Analysis of Comptonatus suggests that it was about six years old and almost fully grown at the time of its death. Its body ended up lying on the ground of an ancient floodplain, which used to cover much of what is now the Isle of Wight.

When rain rushed down steep hills to the north, it would have swept up the bones along with plants, rocks and other debris. These were rapidly buried, helping to explain why Comptonatus is so well-preserved.

Over time, what was once a flood plain eventually became part of a cliff, where the dinosaur would remain buried for over 120 million years.

After millions of years of erosion, Comptonatus finally came to light in 2013 when it was spotted by Nick Chase. Jeremy was among the team called out to excavate the dinosaur and take its bones to the Dinosaur Isle Museum.

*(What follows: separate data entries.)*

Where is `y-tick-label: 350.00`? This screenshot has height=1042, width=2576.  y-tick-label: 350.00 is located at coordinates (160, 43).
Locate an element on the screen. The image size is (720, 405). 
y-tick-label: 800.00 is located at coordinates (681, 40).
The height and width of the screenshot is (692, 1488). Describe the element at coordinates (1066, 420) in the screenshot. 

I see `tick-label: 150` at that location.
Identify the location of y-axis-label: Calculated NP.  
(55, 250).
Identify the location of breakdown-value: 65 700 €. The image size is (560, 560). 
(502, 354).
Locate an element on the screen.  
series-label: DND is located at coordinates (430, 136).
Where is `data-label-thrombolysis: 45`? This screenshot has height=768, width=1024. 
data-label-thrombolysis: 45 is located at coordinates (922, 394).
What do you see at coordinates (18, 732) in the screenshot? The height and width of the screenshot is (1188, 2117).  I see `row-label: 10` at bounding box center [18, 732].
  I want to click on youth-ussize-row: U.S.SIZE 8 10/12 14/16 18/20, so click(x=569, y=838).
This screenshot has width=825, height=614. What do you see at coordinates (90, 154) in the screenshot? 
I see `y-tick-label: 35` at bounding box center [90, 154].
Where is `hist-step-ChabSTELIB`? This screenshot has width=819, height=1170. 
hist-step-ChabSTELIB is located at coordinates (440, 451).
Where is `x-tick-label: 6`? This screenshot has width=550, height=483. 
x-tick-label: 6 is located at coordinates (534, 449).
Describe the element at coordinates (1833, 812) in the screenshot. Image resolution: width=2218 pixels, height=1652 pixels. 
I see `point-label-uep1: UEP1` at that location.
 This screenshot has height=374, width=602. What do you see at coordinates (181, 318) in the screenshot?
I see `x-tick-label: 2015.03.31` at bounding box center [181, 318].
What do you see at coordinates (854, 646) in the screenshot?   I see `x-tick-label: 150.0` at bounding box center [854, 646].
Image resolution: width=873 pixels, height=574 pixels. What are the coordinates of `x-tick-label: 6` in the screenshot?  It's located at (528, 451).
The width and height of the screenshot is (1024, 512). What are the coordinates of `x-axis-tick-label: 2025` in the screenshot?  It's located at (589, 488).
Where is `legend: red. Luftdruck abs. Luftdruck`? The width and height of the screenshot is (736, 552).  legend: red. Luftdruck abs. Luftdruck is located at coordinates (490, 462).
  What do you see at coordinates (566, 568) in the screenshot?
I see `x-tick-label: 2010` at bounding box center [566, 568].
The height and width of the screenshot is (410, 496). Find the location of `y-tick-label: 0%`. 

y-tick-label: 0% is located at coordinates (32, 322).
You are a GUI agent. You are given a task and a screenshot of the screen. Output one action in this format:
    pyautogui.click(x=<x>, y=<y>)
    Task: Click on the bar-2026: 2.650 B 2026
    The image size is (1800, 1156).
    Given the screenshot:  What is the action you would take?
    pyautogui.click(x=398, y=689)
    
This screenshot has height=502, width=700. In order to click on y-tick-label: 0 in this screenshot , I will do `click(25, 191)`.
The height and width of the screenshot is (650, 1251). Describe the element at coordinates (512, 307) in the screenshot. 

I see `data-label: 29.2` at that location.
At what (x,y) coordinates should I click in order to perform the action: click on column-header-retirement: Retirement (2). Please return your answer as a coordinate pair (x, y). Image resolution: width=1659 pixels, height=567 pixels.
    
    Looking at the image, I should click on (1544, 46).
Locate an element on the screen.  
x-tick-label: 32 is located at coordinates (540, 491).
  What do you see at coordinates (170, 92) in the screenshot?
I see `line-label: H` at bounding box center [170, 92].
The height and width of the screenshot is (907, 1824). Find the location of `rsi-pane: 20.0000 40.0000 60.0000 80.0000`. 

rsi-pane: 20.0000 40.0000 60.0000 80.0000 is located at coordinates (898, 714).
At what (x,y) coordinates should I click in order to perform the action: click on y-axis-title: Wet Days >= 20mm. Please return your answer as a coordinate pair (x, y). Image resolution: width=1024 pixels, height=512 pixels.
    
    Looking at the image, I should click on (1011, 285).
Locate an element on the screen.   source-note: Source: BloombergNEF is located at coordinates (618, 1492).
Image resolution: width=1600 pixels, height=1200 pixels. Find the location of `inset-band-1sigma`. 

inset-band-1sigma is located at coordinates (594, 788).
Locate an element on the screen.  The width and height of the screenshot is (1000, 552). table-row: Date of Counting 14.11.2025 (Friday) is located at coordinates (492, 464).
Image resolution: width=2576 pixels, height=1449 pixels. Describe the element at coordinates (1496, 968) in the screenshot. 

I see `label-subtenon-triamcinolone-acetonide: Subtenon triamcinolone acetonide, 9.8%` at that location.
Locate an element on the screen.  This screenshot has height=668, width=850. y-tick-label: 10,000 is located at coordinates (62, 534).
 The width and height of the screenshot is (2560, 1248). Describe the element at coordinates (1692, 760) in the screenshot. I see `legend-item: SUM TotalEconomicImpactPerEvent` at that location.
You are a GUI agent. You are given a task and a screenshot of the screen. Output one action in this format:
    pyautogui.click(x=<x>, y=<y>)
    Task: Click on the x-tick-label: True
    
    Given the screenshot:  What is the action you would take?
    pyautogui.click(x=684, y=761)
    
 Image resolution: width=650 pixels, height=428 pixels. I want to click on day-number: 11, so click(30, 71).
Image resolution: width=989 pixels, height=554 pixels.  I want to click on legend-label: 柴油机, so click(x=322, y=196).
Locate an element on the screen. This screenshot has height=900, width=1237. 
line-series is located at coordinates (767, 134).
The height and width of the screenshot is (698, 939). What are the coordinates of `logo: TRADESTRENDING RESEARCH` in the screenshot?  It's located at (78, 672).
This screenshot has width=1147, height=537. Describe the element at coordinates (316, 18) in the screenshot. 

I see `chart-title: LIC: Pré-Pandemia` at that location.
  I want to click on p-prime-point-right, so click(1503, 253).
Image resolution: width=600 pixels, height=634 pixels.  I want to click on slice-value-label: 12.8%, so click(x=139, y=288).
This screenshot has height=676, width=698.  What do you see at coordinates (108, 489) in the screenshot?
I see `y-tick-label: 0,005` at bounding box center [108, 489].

“When we were digging this dinosaur out of the cliff, it was thought to be a specimen of Mantellisaurus atherfieldensis,” Jeremy recalls. “This isn’t unusual, as most iguanodontians found on the island have historically been assumed to represent either Mantellisaurus or Iguanodon.”

“However, I thought this specimen showed some differences. This spurred me on to undertake a PhD looking at the variation in the iguanodontian dinosaurs of the Isle of Wight.”

Jeremy couldn’t have picked a better time to do so. Recent discoveries in Spain and the USA have revealed that the dinosaurs of the Early Cretaceous were more diverse than previously thought, suggesting the Isle of Wight might be as well.

As the bodies of the Iguanodon family are all quite similar, their heads are the best way to tell them apart. Unfortunately, the skull bones of these dinosaurs are fragile, and often damaged or destroyed before being discovered. This makes it hard for palaeontologists to know whether something is a new species.

However, by poring over the collections of the Dinosaur Isle Museum and Natural History Museum, Jeremy has found fossils which have previously been overlooked. In 2021, Jeremy identified a new iguanodontian from the Isle of Wight, called Brighstoneus simmondsi, based on a large, bulbous nose that set it apart from its relatives.

While the differences in Comptonatus aren’t quite so obvious, its completeness means there are more characteristics to distinguish it. Its teeth have grooves extending across their tops, for instance, while its shoulders have a different structure to its relatives.

Together, these convinced the scientists that the dinosaur should be a species in its own right. This now means three similarly sized iguanodontians lived on the Isle of Wight in the Early Cretaceous, separated from each other by a few million years.

Unfortunately, the generally poor preservation of the iguanodontians means there’s not currently enough evidence to know exactly how these different species evolved, or how they were related. Finding more species and better preserved fossils could help to solve this mystery once and for all.

“Recent discoveries suggest that we have been overlooking the fact that the iguanodontians were relatively diverse,” Jeremy explains. “However, it’s unclear whether this is because they evolved faster than previously thought, or that many species existed side by side.”

“This is the next big question we need to try and answer to understand these dinosaurs.”